> _Source records_
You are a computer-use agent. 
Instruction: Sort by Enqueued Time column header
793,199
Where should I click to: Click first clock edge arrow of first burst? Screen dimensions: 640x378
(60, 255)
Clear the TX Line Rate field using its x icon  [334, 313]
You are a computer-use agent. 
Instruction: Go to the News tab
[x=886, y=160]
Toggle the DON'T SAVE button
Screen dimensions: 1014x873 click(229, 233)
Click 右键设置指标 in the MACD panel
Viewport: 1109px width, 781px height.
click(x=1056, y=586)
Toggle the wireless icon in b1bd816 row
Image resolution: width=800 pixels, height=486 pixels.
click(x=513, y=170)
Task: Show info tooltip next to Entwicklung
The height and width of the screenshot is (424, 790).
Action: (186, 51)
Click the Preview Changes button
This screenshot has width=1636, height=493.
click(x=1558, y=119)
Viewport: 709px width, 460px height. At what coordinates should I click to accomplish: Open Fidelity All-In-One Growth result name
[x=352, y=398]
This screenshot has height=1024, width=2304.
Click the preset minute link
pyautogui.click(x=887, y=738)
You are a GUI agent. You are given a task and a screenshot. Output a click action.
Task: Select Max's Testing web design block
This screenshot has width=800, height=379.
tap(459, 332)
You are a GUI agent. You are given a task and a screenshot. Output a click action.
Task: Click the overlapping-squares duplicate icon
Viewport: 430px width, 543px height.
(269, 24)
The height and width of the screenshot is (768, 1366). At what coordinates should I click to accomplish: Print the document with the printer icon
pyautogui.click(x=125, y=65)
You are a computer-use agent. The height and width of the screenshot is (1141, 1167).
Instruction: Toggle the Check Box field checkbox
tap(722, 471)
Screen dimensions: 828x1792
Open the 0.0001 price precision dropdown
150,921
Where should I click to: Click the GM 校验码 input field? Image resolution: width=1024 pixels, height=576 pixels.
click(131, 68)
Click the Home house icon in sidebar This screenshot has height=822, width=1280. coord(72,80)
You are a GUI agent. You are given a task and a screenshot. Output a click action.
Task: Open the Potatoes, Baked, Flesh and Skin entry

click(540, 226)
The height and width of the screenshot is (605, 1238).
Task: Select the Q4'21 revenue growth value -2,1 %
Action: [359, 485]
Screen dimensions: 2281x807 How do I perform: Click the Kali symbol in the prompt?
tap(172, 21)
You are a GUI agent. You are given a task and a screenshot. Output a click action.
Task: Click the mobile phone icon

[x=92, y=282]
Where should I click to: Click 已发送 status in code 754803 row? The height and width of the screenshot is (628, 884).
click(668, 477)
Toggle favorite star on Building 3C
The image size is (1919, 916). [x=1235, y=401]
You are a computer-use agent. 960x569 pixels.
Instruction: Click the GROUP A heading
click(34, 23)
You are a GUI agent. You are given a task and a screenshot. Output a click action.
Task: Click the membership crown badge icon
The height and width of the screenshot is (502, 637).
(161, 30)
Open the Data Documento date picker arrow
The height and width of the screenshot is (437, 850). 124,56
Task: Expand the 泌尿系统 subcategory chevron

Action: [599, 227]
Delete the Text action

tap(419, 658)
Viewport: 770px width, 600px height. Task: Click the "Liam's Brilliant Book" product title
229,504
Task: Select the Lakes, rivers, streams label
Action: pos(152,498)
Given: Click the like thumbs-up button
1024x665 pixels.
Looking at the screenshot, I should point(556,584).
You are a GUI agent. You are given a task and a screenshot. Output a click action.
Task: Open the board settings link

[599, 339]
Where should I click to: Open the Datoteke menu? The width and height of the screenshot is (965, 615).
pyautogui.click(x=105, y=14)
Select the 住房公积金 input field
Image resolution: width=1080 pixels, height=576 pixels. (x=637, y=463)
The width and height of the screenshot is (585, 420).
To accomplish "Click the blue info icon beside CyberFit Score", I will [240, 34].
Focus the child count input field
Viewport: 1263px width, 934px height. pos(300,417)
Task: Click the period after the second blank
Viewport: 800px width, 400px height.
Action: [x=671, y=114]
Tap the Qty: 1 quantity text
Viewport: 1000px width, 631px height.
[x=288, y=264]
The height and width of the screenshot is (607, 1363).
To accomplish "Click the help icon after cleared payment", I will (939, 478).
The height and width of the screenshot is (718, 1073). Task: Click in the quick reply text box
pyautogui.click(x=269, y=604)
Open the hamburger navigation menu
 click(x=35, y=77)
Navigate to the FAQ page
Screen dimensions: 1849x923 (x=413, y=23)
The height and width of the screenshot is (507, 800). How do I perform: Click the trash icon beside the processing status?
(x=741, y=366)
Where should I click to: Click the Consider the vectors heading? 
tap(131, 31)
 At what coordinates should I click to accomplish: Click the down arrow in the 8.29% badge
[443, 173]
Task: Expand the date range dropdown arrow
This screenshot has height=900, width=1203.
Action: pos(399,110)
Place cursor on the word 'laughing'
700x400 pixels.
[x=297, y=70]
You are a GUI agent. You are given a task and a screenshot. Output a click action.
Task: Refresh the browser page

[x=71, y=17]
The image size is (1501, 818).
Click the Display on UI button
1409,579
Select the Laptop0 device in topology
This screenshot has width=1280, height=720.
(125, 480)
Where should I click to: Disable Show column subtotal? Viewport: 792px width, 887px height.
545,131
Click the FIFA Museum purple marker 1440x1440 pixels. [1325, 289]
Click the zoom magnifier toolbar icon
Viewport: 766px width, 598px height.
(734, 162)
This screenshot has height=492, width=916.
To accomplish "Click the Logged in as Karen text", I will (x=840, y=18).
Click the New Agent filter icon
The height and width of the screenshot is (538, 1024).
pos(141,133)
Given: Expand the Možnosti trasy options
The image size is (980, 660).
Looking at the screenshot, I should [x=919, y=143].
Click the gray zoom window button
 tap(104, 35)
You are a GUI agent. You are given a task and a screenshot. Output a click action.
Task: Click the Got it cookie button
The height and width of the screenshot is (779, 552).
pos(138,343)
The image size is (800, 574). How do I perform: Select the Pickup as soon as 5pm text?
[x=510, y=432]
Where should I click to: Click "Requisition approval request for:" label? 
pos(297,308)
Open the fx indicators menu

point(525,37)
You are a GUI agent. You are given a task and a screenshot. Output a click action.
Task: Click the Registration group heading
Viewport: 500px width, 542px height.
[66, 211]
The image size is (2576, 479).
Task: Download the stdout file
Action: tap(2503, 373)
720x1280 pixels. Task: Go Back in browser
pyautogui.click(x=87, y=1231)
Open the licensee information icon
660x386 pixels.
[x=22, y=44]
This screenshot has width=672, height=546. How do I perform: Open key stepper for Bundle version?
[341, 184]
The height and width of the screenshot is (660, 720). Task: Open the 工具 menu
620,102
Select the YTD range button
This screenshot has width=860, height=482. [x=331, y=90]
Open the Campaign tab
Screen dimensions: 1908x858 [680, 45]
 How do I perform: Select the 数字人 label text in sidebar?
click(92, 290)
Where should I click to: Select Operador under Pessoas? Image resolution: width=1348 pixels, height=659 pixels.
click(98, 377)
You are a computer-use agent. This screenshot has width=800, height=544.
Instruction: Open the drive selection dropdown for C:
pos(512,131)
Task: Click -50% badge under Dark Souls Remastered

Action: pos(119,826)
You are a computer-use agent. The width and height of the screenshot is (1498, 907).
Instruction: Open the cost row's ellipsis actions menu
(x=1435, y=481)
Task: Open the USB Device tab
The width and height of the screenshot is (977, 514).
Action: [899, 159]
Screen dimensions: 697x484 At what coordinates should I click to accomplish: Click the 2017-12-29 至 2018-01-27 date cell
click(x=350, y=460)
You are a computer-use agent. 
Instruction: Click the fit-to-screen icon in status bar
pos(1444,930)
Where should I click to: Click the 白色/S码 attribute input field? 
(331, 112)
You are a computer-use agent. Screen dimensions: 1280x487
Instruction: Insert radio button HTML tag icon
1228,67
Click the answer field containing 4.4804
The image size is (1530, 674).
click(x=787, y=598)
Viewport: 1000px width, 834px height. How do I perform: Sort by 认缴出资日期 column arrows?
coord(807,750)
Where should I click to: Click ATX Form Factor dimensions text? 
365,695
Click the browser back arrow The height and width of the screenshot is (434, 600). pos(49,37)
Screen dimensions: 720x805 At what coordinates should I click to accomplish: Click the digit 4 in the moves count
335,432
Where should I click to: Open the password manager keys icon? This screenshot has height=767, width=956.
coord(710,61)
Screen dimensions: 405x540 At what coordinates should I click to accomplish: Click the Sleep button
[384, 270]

> _REQUIREMENT_
Of the lines in the data above, some may include the word "after"; state how many, with no added words.

> _TASK SOLUTION_
2